Effect of nucleotides on the activity of dinitrogenase reductase ADP-ribosyltransferase from Rhodospirillum rubrum

The mechanism by which MgADP stimulates the activity of dinitrogenase reductase ADP-ribosyltransferase (DRAT) has been examined by using dinitrogenase reductases from Rhodospirillum rubrum, Klebsiella pneumoniae, and Azotobacter vinelandii as acceptor substrates. In the presence of 0.2 mM NAD, maximal rates of ADP-ribosylation of all three acceptors were observed at an ADP concentration of 150 microM; in the absence of added ADP, DRAT activity with the dinitrogenase reductases from R. rubrum and K. pneumoniae was less than 5% of the maximal rate, but the A. vinelandii protein was ADP-ribosylated at 40% of the maximal rate.

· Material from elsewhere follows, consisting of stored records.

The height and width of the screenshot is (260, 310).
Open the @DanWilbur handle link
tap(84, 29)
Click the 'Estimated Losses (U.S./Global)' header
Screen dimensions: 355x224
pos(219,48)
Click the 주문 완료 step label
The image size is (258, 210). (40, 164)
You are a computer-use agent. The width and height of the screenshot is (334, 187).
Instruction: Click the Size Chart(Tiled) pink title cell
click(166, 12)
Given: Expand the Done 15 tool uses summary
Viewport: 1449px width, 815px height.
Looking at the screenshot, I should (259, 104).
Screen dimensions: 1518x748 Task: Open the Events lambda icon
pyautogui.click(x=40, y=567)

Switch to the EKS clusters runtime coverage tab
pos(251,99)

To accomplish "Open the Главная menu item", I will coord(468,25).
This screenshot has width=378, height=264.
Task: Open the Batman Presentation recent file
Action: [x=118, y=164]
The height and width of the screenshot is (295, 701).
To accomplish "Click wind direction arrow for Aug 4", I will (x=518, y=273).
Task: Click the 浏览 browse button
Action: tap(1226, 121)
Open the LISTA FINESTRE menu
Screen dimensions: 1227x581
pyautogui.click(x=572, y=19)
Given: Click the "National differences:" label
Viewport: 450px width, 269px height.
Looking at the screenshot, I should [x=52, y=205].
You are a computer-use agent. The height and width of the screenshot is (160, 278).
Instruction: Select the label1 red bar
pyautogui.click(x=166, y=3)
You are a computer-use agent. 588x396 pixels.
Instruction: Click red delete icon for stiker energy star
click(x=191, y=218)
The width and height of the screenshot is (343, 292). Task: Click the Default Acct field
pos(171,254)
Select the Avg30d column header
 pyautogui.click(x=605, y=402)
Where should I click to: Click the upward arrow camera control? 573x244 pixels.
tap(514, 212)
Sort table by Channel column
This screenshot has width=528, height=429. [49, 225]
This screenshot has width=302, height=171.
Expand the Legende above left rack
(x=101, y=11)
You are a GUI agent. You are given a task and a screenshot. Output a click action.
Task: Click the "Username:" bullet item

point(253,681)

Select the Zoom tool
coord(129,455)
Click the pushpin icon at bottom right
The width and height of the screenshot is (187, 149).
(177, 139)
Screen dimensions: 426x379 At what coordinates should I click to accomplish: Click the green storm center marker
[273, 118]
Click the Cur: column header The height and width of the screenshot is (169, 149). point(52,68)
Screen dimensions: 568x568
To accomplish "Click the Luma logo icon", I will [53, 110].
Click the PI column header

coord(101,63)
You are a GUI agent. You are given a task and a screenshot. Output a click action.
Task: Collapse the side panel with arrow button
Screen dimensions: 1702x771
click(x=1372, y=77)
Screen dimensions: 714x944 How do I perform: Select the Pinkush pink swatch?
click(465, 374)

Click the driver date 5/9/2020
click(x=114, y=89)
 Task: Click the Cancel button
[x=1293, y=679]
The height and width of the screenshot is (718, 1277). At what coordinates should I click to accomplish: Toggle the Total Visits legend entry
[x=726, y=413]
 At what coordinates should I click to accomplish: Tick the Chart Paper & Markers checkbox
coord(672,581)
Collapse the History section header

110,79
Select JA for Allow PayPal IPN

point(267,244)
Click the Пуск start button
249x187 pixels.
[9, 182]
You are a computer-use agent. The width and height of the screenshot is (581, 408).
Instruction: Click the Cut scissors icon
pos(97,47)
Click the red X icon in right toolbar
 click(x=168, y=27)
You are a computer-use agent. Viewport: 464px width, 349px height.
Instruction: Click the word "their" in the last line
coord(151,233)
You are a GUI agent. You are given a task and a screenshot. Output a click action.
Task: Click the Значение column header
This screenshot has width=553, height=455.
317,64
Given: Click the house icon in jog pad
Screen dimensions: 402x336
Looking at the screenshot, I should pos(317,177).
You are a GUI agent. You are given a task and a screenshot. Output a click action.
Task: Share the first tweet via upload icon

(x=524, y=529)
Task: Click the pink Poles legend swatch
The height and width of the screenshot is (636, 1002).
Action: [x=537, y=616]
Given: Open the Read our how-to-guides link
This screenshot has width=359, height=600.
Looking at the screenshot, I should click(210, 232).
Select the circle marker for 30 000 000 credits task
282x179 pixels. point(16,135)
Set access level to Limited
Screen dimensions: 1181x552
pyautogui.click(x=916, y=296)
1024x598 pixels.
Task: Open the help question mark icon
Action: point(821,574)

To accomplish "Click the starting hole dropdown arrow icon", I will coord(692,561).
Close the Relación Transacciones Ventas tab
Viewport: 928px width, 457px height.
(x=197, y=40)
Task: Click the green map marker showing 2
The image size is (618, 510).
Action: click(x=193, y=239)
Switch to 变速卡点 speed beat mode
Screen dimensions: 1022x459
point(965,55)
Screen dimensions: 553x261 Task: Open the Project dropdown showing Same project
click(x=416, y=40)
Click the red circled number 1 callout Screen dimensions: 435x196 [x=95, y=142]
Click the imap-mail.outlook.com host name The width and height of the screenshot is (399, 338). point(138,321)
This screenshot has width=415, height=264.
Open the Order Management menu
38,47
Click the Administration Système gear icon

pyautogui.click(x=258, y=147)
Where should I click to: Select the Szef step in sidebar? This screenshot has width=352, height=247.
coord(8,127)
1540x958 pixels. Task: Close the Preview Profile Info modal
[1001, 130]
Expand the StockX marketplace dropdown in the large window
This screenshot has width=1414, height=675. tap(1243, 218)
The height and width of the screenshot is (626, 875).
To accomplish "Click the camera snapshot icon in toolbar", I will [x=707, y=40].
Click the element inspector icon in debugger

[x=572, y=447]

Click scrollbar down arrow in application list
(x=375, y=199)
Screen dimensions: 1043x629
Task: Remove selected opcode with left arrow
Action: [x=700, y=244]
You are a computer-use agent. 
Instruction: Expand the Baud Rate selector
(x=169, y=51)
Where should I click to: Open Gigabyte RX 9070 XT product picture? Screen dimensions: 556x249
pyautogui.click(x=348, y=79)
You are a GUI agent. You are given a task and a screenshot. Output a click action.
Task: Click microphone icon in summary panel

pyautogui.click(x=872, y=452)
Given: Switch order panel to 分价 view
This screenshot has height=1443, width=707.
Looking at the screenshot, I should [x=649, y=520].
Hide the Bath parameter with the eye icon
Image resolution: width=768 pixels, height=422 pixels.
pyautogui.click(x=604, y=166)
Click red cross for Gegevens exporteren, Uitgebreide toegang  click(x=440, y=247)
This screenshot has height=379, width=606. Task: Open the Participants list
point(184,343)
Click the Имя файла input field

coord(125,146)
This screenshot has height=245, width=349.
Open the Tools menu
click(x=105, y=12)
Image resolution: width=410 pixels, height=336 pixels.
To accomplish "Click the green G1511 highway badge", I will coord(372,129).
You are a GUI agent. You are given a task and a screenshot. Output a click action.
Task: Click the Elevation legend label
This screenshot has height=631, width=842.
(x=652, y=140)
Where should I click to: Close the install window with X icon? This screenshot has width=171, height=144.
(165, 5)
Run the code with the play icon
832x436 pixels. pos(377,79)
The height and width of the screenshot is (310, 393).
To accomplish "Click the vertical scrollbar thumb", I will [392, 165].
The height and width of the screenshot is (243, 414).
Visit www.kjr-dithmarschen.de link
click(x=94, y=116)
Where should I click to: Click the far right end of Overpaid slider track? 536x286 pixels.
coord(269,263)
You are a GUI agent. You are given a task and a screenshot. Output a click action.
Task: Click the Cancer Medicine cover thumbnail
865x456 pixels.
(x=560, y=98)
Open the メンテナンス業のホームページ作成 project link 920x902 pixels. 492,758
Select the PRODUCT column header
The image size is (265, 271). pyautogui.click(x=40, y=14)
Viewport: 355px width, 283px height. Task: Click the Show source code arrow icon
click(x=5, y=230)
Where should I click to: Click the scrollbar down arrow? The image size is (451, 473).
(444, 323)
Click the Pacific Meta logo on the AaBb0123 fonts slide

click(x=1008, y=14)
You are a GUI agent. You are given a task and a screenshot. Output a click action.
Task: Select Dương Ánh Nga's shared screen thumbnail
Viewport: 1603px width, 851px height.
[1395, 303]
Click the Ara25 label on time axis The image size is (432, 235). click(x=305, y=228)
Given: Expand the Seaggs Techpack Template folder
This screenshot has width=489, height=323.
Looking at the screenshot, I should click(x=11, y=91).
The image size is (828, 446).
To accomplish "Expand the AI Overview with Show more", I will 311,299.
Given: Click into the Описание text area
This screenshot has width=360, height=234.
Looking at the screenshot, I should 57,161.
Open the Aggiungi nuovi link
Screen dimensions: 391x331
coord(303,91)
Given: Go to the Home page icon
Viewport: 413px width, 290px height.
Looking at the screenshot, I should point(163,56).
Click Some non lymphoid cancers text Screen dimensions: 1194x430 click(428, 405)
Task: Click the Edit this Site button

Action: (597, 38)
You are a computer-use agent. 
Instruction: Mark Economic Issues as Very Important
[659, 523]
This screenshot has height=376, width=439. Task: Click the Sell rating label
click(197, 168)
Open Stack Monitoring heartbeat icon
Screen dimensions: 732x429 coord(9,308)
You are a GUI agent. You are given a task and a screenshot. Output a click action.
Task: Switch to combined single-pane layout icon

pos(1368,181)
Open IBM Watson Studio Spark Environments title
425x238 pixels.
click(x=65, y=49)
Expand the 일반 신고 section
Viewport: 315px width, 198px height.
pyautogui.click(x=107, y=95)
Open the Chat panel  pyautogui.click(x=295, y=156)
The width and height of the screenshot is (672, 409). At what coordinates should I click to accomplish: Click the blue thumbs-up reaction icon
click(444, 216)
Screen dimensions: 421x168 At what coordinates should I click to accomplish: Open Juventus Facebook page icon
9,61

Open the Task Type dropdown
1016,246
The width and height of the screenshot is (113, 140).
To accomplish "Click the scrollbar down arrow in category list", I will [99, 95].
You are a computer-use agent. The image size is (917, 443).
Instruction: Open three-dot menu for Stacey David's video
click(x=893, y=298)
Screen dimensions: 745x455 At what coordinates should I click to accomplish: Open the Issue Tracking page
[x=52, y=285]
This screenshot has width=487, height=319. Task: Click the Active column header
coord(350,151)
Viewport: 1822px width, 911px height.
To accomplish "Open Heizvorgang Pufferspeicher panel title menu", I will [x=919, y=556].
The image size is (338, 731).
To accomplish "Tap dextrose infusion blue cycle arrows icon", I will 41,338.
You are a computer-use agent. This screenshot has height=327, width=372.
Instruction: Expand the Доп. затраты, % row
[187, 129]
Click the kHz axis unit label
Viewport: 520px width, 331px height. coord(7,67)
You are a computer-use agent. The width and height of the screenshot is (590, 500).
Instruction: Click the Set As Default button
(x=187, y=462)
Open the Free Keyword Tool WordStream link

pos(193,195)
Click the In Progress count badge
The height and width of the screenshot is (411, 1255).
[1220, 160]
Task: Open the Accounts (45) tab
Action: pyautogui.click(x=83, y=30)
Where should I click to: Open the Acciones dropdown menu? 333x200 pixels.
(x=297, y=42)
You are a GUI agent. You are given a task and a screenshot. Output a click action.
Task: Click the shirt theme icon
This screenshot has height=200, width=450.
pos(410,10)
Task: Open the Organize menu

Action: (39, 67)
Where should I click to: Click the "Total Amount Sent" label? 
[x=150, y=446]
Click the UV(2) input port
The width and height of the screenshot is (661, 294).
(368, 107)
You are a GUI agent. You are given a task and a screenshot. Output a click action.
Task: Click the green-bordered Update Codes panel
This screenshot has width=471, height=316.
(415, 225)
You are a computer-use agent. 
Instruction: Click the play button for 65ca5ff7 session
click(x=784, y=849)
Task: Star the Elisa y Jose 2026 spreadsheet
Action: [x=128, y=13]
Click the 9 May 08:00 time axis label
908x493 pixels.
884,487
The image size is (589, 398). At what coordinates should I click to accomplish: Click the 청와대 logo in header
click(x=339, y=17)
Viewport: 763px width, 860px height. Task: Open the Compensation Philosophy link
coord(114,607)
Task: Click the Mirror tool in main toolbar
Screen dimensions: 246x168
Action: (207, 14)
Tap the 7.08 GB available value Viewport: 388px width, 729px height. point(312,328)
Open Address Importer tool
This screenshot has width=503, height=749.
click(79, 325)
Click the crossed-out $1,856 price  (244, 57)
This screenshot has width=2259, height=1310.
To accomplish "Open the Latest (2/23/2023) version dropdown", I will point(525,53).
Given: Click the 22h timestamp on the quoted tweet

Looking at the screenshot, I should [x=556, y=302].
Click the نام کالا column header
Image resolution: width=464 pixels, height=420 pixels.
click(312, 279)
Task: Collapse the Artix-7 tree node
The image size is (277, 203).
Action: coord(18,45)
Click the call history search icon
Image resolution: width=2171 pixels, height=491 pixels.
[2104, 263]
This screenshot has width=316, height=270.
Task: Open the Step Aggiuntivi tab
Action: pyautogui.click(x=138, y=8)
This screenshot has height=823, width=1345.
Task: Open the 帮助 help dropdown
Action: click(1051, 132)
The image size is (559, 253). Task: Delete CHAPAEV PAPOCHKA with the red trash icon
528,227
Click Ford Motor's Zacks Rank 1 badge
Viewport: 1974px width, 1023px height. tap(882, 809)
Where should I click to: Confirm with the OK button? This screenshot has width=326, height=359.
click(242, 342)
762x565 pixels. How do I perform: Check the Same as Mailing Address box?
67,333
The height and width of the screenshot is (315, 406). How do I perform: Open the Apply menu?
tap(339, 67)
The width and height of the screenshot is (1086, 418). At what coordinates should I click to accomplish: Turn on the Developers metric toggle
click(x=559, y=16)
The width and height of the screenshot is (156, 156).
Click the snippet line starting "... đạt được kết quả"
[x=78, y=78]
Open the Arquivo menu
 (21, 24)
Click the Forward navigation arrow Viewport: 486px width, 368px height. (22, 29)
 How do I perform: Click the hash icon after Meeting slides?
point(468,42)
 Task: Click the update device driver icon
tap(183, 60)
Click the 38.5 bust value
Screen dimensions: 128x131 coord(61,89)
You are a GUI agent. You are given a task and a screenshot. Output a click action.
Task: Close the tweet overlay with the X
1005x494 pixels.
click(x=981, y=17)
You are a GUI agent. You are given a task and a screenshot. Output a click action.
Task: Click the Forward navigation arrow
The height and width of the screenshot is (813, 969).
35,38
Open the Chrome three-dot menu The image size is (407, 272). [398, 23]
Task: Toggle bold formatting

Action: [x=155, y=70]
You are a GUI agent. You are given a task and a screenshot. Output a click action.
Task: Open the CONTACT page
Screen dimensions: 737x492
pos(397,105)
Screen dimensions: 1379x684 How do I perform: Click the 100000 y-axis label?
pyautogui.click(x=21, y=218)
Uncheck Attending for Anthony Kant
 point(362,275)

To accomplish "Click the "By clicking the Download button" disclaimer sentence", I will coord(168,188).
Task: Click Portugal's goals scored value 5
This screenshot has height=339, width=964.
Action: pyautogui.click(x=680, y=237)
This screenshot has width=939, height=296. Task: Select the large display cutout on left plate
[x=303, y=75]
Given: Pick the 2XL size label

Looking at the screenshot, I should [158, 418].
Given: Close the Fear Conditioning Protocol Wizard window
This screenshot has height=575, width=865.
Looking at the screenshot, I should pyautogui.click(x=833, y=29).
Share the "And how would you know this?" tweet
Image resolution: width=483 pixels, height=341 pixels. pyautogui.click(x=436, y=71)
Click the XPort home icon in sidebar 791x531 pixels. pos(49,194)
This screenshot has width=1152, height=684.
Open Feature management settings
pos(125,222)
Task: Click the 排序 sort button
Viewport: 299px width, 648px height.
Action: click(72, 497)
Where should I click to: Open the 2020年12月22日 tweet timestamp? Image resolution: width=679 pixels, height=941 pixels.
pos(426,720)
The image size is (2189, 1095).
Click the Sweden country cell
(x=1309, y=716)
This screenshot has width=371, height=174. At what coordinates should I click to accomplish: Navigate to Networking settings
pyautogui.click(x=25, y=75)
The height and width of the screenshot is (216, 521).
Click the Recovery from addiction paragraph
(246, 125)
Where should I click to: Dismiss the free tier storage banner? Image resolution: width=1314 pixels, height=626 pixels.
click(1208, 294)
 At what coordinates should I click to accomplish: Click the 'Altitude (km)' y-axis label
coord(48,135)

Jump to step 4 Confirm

Of eight dinucleotides tested, only ADP, 2'-deoxy-ADP, and ADP-beta S served as activators of the DRAT reaction; ADP, 2'-deoxy-ADP, and ADP-beta S were also the only dinucleotides found which inhibited acetylene reduction activity by dinitrogenase reductase. The dinucleotide specificities for both DRAT activation and acetylene reduction inhibition were the same for all three dinitrogenase reductases. In the DRAT reaction with the dinitrogenase reductases from K. pneumoniae and A. vinelandii, the Km for NAD was 30-fold higher in the absence of ADP than in its presence; the Km for NAD with the R. rubrum acceptor was not measurable. In the presence of saturating ADP, ADP-ribosylation of dinitrogenase reductase from R. rubrum was inhibited 63% by 1.5 mM ATP. It is concluded that MgADP stimulates DRAT activity by lowering the Km for NAD and that MgADP exerts its effect by binding to dinitrogenase reductase. MgATP inhibits DRAT activity by competing with MgADP for binding to dinitrogenase reductase.